Now that the question has been answered…
One famous incident of this type was when one of the passengers booked on one of the Tenerife planes actually wanted to go to Tenerife (not Las Palmas, the original destination), so she simply didn’t get back on the plane when it was ready for the short hop to Las Palmas. Ended up saving her life (she would have been on the 747 where everyone died, not the other 747, where most died).
FWIW I was once flying home to Boston, when the plane had to divert to Providence due to icy runways in Boston. We did deplane, since they weren’t sure how they were going to get us to Boston anyway - the word “buses” was being thrown about. Since I didn’t have luggage, and my wife was going to pick me up anyway, I just called her and asked her to get me from the Providence airport, told the agent I wouldn’t need a new flight, and walked out. No issues, but it was my last flight of the trip so there was nothing left on the itinerary to cancel anyway. I’d assume I wasn’t the only person who made the same decision.
I was going to ask, what about clearing immigration. But on watching the video it seems he stayed in the airside part of the terminal because he was flying out of Joburg on another international flight the same day.
I dare say he would have had issues if he tried to go through immigration since he wouldn’t have been on the passenger manifest for any expected flight.

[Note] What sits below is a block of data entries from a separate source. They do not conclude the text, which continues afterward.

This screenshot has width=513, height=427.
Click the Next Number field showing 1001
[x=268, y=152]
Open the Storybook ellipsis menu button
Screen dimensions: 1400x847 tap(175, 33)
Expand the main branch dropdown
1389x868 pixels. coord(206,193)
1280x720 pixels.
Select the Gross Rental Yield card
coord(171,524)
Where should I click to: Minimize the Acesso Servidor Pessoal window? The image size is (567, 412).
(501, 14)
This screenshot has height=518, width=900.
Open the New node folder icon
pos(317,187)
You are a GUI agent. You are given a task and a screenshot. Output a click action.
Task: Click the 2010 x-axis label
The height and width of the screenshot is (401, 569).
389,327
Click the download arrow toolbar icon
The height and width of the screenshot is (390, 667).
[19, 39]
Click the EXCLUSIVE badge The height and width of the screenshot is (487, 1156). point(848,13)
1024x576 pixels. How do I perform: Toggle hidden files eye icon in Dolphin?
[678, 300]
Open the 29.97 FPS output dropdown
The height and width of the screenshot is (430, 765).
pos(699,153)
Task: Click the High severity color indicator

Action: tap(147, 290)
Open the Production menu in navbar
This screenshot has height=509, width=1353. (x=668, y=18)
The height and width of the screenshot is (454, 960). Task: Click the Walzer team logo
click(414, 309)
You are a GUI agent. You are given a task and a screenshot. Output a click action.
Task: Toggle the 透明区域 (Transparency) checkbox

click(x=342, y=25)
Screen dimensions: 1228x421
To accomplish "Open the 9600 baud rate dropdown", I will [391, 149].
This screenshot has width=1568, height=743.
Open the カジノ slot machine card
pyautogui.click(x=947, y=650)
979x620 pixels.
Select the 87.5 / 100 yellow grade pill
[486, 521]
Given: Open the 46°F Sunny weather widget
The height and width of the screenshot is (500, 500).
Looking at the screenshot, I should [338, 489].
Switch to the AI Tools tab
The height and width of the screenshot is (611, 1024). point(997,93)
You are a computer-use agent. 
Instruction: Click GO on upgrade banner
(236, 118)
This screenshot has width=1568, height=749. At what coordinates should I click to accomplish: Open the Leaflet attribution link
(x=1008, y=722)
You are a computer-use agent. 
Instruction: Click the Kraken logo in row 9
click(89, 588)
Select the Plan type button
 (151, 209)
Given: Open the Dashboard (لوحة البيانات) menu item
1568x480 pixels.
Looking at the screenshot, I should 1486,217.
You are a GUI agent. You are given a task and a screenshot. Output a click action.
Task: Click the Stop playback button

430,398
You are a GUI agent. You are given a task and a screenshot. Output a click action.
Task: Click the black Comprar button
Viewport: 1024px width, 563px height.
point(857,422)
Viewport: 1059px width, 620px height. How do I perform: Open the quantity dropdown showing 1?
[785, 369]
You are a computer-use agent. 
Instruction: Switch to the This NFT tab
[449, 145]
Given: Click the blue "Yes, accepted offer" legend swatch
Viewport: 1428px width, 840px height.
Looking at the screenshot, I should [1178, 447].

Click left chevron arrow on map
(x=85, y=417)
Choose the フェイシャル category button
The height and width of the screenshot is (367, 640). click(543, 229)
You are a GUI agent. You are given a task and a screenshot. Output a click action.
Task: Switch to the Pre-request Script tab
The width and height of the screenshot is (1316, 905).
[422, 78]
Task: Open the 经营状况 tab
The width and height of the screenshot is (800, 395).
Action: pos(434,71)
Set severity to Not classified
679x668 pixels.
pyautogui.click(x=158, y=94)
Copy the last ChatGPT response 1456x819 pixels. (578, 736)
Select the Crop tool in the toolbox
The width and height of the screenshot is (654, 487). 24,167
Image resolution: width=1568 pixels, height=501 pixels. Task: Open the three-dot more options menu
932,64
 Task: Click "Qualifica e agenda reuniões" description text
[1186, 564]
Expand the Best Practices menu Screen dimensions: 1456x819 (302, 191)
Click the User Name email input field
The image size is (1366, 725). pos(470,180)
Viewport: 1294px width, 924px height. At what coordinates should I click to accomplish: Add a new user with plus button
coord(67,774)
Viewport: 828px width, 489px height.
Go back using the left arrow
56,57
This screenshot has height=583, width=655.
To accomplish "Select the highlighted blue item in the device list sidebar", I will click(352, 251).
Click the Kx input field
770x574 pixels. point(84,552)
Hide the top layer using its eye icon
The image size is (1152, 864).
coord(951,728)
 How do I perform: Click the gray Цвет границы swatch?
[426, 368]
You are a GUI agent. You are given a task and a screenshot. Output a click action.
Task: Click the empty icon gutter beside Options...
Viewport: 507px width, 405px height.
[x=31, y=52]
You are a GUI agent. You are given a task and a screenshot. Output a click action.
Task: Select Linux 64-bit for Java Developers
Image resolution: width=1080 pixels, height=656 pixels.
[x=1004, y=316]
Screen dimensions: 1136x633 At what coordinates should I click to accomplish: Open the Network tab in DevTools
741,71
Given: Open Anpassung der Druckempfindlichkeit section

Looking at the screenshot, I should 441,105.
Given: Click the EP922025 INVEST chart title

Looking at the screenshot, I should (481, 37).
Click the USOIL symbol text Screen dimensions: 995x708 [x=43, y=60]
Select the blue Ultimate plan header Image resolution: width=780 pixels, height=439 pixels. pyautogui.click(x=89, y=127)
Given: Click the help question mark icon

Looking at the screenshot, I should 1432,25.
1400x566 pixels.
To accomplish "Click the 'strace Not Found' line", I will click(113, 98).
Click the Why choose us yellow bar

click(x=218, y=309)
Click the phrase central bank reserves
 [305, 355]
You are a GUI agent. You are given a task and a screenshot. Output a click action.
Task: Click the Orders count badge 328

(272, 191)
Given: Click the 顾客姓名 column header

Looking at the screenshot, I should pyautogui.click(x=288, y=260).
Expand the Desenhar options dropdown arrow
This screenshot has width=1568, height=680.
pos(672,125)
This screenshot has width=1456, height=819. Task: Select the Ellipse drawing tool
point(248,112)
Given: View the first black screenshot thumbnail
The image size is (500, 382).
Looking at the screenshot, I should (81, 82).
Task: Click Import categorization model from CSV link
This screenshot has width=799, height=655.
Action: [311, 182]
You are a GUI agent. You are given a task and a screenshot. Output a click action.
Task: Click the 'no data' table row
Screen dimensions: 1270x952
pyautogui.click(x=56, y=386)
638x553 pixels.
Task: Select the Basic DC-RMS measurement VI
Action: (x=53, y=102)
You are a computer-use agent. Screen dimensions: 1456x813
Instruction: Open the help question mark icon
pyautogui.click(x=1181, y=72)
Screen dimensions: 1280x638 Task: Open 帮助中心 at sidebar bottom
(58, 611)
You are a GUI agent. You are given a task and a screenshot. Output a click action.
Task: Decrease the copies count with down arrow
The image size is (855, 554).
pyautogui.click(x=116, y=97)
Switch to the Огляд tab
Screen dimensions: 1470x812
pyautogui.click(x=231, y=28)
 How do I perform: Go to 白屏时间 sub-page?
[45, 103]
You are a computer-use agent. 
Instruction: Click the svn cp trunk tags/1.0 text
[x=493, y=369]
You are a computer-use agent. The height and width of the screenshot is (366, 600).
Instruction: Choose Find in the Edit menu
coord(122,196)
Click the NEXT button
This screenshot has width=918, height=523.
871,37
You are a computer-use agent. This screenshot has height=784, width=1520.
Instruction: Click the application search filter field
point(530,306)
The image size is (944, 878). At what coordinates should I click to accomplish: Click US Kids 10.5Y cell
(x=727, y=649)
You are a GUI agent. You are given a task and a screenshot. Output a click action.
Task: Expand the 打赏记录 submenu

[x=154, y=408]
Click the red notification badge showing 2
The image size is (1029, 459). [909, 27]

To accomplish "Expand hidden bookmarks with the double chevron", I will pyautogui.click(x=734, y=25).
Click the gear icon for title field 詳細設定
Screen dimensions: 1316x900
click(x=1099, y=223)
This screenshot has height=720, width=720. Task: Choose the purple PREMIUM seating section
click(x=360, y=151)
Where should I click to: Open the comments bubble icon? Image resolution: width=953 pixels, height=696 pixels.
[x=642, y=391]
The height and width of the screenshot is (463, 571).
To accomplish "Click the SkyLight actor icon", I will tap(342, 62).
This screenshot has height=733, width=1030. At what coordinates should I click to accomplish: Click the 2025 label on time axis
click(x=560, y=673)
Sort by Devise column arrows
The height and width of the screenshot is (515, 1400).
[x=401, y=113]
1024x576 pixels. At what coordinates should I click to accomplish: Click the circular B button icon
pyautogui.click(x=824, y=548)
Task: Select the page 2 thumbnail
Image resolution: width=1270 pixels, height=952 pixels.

I had the opposite experience, in a way. I live in Boston and had to fly to California on short notice. I got a lower fare by booking a trip out of Providence. I boarded the flight, but after takeoff the flaps wouldn’t retract. You can’t make that flight with the flaps extended, so we diverted. To Boston.
As it turned out, the airline had another plane of the same model available in Boston. We parked at one gate, then the passengers walked off one plane, went a few gates down the terminal, and right onto another one. I got to California in time for the event I was attending.
I vaguely remember that that was my last trip on a 727. It was on United, and their entertainment system at the time had a channel to listen to the cockpit radio frequency. I was listening to that so I knew we were diverting about a minute before it was announced to the rest of the passengers.